Consider the following GROUP BY startup example with a relatively large number of aggregates and a relatively large number of groups:

 import org.apache.spark.sql.hive.HiveContext import org.apache.spark.SparkContext._ val h = new HiveContext(sc) import h.implicits._ val num_columns = 3e3.toInt val num_rows = 1e6.toInt val num_groups = 1e5.toInt case class Data(A: Long = (math.random*num_groups).toLong) val table = (1 to num_rows).map(i => Data()).toDF val aggregations = (1 to num_columns).map(i => s"count(1) as agg_$i") table.registerTempTable("table") val result = h.sql(s"select a, ${aggregations.mkString(",")} from table group by a") // Write the result to make sure everyting is executed result.save(s"result_${num_columns}_${num_rows}_${num_groups}.parquet", "parquet") 

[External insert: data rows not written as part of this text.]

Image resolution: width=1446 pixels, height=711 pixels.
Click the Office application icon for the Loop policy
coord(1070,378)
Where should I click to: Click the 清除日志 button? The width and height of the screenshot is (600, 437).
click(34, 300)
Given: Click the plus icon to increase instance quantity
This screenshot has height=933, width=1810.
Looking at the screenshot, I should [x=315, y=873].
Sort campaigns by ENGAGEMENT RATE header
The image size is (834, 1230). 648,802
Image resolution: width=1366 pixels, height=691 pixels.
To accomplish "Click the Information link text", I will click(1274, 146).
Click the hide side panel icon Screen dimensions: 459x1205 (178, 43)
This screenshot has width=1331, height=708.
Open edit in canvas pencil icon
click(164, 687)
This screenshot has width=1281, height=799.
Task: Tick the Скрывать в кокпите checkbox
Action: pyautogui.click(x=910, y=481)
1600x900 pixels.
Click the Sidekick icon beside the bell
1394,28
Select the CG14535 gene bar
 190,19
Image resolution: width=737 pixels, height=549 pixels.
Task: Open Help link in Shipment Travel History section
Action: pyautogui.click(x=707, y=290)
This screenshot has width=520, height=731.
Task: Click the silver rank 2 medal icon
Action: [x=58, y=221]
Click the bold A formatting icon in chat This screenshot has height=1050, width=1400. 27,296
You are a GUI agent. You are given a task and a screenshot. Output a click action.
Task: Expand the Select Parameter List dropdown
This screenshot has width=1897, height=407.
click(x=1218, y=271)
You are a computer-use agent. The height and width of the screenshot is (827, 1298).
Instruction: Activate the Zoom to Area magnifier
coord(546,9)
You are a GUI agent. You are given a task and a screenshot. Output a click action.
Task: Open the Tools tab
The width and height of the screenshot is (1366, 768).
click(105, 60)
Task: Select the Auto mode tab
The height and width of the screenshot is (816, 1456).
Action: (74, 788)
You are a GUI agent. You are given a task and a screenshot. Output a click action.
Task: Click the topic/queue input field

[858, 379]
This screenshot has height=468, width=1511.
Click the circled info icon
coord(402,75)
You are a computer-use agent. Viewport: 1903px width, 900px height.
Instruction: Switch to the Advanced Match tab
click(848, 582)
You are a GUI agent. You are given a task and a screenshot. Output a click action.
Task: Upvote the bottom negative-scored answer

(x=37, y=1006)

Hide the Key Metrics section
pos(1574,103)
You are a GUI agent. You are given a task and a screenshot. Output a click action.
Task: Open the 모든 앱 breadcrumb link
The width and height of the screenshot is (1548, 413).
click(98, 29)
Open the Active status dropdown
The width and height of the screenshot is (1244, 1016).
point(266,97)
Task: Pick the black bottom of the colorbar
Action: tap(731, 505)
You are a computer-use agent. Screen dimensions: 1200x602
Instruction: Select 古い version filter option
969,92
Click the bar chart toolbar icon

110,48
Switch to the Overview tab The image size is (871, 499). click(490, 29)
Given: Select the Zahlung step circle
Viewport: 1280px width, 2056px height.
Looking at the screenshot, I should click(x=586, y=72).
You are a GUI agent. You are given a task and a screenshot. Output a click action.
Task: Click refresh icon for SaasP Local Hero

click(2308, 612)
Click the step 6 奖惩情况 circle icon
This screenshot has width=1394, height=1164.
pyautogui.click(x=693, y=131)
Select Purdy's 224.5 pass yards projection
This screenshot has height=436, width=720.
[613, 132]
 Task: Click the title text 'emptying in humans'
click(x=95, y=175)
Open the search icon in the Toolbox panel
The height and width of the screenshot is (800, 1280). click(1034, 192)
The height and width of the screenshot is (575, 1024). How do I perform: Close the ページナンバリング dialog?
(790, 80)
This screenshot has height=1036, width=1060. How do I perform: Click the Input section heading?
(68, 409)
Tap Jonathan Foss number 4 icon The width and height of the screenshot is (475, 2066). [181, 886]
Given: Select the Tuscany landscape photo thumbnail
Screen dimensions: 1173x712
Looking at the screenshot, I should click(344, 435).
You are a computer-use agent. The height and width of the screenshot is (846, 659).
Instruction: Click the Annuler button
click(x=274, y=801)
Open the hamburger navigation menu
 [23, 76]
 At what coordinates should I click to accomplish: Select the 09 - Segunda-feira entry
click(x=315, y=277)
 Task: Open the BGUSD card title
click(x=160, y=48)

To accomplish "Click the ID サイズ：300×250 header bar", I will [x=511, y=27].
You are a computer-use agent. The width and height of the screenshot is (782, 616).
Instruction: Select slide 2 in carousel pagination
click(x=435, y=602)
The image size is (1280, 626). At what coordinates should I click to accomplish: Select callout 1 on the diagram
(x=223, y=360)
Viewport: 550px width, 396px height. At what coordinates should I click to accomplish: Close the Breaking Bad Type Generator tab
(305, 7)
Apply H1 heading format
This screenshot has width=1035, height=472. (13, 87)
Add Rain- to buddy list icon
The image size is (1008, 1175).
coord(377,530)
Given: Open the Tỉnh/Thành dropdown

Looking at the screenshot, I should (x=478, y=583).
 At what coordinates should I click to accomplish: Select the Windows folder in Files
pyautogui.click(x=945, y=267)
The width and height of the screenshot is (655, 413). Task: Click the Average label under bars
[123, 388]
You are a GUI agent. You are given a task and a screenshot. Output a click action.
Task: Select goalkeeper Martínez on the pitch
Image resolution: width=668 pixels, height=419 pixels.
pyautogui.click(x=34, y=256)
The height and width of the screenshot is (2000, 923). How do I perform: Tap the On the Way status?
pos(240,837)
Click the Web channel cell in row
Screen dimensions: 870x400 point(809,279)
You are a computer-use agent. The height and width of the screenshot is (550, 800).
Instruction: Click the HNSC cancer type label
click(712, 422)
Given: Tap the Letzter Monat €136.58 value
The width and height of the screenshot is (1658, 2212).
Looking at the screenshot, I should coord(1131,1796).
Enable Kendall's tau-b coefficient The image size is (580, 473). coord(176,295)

The input for this task is only 8 MB, the output is about 2.4 GB, and I run it on a cluster with three working machines with 61 GB of memory. Result: all workers fail with OutOfMemory exceptions. Even with lower values ​​for num_columns job becomes unreasonably slow due to GC overhead.

We tried to include:

• section size reduction (reduces memory size, but increases overhead)
• preliminary splitting of data using HashPartitioner before performing aggregation (reduces memory consumption, but requires a complete rearrangement before any real work occurs)

Are there any better ways to achieve the desired effect?